◆ **BRIEF**
Lay out everything from the line that contains "Given: Open the emoji picker smiley icon" down to the line that contains "(x=624, y=385)" as a Markdown table with two columns, Number and Row text, numbering each line and skipping blank ones.

>>>>>

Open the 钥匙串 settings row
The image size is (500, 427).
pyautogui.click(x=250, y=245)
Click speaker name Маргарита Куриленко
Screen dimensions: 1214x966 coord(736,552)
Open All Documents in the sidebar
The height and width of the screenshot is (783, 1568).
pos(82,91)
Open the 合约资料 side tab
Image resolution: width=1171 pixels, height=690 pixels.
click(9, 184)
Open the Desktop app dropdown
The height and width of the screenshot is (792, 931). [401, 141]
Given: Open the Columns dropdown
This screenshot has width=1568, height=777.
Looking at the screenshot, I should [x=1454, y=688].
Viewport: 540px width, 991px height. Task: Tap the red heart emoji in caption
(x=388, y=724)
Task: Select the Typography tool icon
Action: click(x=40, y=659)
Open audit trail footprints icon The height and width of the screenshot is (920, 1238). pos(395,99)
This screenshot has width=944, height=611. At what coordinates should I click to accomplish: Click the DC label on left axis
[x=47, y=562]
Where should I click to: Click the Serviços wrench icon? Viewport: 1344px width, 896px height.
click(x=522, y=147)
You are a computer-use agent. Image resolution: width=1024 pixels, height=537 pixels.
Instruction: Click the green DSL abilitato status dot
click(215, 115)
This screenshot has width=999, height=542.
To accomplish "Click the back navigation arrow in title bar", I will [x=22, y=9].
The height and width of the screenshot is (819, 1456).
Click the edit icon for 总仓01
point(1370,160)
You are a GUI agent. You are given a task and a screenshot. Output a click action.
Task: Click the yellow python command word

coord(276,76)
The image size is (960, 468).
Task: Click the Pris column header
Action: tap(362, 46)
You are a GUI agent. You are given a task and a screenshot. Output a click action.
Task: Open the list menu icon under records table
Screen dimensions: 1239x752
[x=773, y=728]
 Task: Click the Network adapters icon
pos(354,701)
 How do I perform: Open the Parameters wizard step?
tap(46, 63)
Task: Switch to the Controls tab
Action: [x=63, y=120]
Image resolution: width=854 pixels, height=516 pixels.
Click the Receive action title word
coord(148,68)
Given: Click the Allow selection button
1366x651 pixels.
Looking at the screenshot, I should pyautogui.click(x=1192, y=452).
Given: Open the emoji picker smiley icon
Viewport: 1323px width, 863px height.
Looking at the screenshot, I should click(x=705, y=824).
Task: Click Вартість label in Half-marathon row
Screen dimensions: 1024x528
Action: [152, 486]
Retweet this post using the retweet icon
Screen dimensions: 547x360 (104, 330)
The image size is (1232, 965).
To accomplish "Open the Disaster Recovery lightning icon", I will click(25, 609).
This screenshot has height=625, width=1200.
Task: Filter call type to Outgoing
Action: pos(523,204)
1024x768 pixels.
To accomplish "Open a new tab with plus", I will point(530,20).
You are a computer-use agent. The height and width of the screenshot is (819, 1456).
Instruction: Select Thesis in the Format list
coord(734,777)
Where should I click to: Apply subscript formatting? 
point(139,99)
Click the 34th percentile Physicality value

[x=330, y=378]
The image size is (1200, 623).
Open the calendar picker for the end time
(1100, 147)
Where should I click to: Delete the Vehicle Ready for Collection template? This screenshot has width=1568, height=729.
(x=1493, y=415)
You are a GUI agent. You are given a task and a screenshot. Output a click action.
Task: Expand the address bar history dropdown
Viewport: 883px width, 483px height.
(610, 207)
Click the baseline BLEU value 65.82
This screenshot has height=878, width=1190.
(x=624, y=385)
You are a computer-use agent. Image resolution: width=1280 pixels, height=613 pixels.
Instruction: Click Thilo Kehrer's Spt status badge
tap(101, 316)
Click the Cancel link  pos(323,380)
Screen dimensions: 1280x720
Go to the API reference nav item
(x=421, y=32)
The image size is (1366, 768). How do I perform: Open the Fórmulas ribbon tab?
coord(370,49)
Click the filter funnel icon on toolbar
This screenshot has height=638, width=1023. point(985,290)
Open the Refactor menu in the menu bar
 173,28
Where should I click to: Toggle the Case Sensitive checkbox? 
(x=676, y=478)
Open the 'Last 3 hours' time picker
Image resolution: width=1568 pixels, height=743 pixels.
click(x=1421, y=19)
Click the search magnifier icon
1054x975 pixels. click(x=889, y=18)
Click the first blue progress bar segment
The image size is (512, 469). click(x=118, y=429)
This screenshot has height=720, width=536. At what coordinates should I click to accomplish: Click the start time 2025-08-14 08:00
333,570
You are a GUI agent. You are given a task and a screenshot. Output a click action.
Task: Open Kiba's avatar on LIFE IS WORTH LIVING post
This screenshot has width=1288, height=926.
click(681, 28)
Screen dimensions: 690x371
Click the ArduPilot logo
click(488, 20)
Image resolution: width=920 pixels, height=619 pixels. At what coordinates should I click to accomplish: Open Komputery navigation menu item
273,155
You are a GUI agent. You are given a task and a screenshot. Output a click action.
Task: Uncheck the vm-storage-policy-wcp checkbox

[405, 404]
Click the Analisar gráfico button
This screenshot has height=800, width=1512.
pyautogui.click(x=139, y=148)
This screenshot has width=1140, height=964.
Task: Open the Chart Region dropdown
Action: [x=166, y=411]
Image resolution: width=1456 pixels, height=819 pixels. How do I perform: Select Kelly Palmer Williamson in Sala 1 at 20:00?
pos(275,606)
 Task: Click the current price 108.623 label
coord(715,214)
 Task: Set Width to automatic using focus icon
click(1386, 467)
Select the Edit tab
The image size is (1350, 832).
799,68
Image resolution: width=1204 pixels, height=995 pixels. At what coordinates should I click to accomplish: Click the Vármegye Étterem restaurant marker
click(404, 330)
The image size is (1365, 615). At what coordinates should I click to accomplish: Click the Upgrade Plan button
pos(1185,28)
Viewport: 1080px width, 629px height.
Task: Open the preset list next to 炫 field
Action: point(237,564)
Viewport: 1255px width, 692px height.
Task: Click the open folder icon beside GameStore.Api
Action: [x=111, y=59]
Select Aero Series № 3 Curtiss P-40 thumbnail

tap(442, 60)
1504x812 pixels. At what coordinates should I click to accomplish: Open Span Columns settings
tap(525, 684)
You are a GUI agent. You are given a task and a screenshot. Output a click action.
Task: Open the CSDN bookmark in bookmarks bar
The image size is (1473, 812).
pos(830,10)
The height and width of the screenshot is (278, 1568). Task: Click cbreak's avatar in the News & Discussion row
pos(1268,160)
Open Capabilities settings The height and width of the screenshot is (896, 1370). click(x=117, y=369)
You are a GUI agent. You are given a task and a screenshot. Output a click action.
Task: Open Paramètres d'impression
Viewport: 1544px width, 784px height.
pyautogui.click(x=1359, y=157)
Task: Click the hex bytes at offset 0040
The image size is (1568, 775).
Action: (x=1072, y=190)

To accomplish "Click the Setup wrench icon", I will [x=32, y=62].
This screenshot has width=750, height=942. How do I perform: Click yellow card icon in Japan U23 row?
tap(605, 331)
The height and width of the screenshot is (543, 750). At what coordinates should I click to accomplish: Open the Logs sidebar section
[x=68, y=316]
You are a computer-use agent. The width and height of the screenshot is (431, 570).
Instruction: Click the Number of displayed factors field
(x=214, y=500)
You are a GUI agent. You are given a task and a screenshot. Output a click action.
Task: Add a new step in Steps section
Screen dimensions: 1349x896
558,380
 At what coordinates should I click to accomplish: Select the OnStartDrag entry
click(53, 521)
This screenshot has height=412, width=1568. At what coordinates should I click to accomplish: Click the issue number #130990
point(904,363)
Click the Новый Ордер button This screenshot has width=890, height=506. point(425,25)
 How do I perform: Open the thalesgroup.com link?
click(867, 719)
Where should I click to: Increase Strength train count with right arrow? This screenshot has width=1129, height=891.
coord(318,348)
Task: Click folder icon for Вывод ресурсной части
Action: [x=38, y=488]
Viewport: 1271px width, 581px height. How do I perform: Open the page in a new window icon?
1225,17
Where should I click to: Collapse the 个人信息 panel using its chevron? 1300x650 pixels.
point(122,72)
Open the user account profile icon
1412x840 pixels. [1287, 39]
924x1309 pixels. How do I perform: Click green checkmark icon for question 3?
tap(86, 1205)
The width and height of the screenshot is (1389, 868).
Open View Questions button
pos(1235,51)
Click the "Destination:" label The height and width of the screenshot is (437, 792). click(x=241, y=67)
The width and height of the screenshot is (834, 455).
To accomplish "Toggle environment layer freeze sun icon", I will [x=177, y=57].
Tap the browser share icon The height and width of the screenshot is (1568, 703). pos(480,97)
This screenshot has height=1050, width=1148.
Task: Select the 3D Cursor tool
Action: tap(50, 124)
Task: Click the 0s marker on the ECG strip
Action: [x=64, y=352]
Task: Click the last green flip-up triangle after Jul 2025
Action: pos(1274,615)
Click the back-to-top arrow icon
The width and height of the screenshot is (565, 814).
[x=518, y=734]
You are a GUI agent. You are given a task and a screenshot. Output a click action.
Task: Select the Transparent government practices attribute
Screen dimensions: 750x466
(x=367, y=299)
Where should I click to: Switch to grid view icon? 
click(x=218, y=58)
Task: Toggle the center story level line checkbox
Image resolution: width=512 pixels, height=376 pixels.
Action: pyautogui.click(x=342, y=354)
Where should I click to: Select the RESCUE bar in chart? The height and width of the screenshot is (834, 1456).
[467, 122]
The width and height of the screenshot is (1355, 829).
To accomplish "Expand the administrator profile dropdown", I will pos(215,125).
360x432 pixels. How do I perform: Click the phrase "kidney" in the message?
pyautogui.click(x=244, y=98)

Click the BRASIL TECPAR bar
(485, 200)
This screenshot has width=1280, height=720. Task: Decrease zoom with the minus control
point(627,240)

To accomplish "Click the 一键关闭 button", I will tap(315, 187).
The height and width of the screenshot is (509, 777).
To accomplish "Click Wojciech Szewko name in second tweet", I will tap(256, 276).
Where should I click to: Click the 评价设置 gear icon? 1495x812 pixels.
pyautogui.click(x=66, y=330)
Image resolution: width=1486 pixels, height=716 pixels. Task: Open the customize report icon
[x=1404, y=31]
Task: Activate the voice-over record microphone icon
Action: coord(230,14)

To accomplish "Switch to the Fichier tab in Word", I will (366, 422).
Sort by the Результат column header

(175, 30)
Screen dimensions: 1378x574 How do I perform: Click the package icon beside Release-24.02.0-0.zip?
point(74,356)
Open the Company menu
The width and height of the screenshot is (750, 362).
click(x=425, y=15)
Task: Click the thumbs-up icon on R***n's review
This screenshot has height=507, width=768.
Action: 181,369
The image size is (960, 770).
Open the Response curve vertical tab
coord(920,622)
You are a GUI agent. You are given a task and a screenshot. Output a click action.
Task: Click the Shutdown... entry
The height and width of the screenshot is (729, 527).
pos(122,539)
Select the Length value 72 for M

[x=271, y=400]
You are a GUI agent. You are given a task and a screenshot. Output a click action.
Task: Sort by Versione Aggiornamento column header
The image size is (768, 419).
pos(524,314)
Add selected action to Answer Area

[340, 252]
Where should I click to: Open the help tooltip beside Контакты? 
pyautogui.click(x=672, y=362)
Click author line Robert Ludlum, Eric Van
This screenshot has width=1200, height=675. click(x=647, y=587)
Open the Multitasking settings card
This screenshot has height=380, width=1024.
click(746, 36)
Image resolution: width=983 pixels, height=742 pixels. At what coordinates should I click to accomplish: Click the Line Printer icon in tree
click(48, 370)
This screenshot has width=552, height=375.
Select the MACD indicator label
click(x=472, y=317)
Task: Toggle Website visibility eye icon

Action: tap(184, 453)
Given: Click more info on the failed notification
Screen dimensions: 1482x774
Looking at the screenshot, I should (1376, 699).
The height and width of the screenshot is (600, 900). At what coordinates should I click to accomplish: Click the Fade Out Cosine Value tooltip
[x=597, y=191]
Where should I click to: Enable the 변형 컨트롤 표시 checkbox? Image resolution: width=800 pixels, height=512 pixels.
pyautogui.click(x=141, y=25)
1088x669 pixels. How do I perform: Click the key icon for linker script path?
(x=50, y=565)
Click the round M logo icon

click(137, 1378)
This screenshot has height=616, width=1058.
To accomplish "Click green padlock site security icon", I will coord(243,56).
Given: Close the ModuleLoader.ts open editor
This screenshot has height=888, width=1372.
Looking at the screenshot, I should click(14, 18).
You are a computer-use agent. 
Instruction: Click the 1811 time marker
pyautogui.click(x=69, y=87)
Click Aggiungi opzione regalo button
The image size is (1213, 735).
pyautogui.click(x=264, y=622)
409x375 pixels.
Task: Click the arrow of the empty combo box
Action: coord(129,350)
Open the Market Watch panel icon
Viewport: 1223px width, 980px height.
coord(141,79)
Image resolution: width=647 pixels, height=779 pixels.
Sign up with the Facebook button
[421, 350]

<<<<<

◆ **THE OUTPUT**
| Number | Row text |
|---|---|
| 1 | Given: Open the emoji picker smiley icon |
| 2 | Viewport: 1323px width, 863px height. |
| 3 | Looking at the screenshot, I should click(x=705, y=824). |
| 4 | Task: Click Вартість label in Half-marathon row |
| 5 | Screen dimensions: 1024x528 |
| 6 | Action: [152, 486] |
| 7 | Retweet this post using the retweet icon |
| 8 | Screen dimensions: 547x360 (104, 330) |
| 9 | The image size is (1232, 965). |
| 10 | To accomplish "Open the Disaster Recovery lightning icon", I will click(25, 609). |
| 11 | This screenshot has height=625, width=1200. |
| 12 | Task: Filter call type to Outgoing |
| 13 | Action: pos(523,204) |
| 14 | 1024x768 pixels. |
| 15 | To accomplish "Open a new tab with plus", I will point(530,20). |
| 16 | You are a computer-use agent. The height and width of the screenshot is (819, 1456). |
| 17 | Instruction: Select Thesis in the Format list |
| 18 | coord(734,777) |
| 19 | Where should I click to: Apply subscript formatting?  |
| 20 | point(139,99) |
| 21 | Click the 34th percentile Physicality value |
| 22 | [x=330, y=378] |
| 23 | The image size is (1200, 623). |
| 24 | Open the calendar picker for the end time |
| 25 | (1100, 147) |
| 26 | Where should I click to: Delete the Vehicle Ready for Collection template? This screenshot has width=1568, height=729. |
| 27 | (x=1493, y=415) |
| 28 | You are a GUI agent. You are given a task and a screenshot. Output a click action. |
| 29 | Task: Expand the address bar history dropdown |
| 30 | Viewport: 883px width, 483px height. |
| 31 | (610, 207) |
| 32 | Click the baseline BLEU value 65.82 |
| 33 | This screenshot has height=878, width=1190. |
| 34 | (x=624, y=385) |